◆ QUÉ HACER ◆
#1 Según el fragmento mostrado, ¿quién fundó el barrio de Yemin Mose?
#2 Reescribe el fragmento mostrado entre "Hay cinco millones" y "austriacos ni búlgaros.", ambos incluidos, y pon "Egipto" en lugar de "Jordania".

◆ FRAGMENTO MOSTRADO ◆

'''

Me encuentro con Yosef en barrio de Yemin Mose —fundado por el conde de Montefiore, a las faldas de la Ciudad Vieja— para ver películas israelíes y tomar café. Yosef es joven, habla perfecto español, inglés y por supuesto hebreo. Le pregunto: «¿Y tus hijos y tus nietos?» La respuesta, resignada: «No sé». Ese «no sé» es el «no sé» de más de seis millones de judíos que habitan la tierra. Si existe un lugar donde se puede provocar la siguiente «Shoah», es ese. ¿Qué tiene esa tierra árida que no tenga Granada o Ciudad de México? ¿Porqué no se vienen a Polanco o Tecamachalco? Está llena de judíos, hay sinagogas, viven en las mejores zonas, en México no hay antisemitismo. ¿Quién de ustedes aguantaría un día y otro, y otro, sin saber por la noche un misil les va a llegar desde el cielo? Ayer fueron unas decenas de animales, disfrazados de terroristas, quienes burlaron la inteligencia israelí. ¿Quién les dice que mañana no van a ser cazas iraníes con bombas de precisión? Un niño israelí aprende mucho antes donde está el refugio que dónde estará su guardería.
¿Qué tienen en la cabeza los líderes de Hamás? ¿Acaso no sabían lo que iba a pasar a los dos días de sus brutales actos? No solo lo sabían, lo deseaban: tenían prevista la macabra consecuencia ¿Por qué no dejan las armas? ¿Por qué no aceptan la paz y con ello, agua, puestos de trabajo en Israel, mayor espacio marítimo, inversión israelí? ¿Por qué no hacen lo propio los miembros de la OLP, Fatah, o la Yihad Islámica? (Estos son el policía menos malo en el juego con Hamás, que es el malo, malo).
Hay cinco millones de refugiados Palestinos en Jordania, Siria, Líbano. ¿Conocen refugiados alemanes, austriacos, rumanos? Ni entienden la pregunta, asumo. Después de la Primera y Segunda Guerra mundial hubo millones de desplazados: todos se integraron y se nacionalizaron en sus nuevas tierras: no, no existen refugiados alemanes, ni austriacos ni búlgaros.

'''

◆ DATOS PROPORCIONADOS ◆
'''

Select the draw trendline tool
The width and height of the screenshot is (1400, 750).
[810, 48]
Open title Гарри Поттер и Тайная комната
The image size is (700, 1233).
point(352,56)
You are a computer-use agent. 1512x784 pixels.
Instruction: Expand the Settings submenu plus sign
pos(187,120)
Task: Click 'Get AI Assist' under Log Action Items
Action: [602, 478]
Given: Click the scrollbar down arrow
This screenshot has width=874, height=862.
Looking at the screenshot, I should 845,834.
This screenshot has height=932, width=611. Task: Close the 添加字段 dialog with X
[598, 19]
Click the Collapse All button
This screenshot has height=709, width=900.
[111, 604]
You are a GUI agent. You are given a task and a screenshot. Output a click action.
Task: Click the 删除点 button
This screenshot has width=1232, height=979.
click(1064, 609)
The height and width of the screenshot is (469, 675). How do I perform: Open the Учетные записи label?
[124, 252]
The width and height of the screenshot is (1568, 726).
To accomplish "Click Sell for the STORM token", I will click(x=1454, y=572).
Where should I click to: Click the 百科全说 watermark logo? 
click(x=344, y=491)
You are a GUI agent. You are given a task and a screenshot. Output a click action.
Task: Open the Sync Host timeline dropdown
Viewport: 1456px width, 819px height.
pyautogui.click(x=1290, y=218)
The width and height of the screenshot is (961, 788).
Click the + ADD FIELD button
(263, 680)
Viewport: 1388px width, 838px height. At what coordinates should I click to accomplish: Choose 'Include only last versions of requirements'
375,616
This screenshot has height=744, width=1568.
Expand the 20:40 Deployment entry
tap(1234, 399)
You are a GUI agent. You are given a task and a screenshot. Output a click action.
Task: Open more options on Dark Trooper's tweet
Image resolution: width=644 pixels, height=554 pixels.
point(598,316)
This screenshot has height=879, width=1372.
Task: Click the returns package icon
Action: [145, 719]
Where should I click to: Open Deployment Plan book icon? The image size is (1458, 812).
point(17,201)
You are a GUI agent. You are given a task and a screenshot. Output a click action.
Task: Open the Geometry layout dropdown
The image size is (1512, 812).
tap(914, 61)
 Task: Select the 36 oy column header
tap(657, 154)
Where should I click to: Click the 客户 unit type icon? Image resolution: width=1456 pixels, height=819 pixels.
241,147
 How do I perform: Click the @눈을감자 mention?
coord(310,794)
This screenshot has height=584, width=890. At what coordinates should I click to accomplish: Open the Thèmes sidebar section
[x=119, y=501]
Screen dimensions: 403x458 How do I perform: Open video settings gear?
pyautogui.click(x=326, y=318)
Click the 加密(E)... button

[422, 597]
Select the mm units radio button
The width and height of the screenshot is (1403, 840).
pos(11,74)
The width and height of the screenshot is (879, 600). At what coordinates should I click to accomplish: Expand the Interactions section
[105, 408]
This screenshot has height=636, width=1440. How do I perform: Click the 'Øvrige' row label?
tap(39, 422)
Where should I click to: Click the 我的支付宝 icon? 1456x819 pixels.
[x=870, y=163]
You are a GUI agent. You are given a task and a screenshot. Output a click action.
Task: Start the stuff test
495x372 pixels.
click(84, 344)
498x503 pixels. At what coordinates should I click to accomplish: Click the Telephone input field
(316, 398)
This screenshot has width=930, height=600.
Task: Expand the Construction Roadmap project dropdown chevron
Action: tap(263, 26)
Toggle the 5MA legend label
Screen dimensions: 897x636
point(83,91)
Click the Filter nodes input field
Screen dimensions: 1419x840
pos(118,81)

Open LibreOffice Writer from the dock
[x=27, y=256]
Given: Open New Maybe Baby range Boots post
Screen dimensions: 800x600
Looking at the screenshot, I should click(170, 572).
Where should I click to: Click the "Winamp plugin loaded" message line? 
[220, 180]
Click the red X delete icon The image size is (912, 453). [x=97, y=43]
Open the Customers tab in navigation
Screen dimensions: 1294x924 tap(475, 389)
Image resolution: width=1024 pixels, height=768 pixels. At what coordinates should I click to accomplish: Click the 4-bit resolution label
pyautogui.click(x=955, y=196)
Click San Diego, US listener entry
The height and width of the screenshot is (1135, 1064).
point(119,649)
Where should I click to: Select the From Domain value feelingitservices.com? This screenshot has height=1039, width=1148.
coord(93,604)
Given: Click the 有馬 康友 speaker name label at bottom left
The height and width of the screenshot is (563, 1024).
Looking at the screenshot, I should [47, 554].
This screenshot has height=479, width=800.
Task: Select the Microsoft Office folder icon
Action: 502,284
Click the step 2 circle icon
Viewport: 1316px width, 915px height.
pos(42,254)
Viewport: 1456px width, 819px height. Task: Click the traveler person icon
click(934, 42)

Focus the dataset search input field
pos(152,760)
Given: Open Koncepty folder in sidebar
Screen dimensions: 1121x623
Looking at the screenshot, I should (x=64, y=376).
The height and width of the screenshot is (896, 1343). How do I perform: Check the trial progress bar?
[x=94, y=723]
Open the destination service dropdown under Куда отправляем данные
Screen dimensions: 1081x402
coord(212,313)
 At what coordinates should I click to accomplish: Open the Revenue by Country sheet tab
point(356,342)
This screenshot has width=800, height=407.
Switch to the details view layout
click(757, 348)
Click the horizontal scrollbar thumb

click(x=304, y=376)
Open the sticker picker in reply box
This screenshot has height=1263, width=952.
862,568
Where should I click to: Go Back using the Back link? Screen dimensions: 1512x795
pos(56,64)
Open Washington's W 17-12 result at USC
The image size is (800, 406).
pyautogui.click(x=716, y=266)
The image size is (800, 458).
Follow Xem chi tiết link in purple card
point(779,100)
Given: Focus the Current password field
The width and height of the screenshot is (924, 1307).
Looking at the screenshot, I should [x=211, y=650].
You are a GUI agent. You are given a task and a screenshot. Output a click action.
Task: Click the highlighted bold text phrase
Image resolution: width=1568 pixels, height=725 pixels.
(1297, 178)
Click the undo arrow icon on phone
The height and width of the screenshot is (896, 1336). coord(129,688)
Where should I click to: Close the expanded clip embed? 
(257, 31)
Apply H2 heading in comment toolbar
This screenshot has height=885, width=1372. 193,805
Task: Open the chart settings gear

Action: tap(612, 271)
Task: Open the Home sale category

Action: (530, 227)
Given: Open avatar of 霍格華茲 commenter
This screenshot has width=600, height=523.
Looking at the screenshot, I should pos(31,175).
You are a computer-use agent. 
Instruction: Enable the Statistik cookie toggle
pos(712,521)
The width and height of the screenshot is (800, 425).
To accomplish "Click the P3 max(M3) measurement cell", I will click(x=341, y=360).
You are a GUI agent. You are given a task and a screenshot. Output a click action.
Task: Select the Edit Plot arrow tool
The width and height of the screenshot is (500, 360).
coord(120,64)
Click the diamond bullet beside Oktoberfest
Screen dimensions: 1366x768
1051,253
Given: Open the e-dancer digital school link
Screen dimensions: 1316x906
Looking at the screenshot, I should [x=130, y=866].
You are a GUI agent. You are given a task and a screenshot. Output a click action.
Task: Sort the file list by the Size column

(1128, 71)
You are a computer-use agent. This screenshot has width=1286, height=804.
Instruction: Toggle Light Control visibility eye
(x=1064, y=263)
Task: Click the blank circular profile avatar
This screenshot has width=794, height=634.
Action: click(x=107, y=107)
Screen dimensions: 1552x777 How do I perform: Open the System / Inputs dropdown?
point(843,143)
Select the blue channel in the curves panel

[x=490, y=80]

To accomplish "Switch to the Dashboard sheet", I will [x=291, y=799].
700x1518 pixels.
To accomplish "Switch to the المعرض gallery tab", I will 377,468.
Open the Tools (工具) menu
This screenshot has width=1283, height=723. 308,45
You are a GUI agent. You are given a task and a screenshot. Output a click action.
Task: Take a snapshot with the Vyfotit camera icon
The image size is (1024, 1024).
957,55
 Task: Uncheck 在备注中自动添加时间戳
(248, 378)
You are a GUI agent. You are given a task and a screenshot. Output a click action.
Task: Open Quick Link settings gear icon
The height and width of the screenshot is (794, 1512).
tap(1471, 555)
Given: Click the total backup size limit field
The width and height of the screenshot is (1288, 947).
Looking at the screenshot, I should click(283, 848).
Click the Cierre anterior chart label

'''

◆ RESPUESTAS DADAS ◆
#1 El conde de Montefiore.

#2
Hay cinco millones de refugiados Palestinos en Egipto, Siria, Líbano. ¿Conocen refugiados alemanes, austriacos, rumanos? Ni entienden la pregunta, asumo. Después de la Primera y Segunda Guerra mundial hubo millones de desplazados: todos se integraron y se nacionalizaron en sus nuevas tierras: no, no existen refugiados alemanes, ni austriacos ni búlgaros.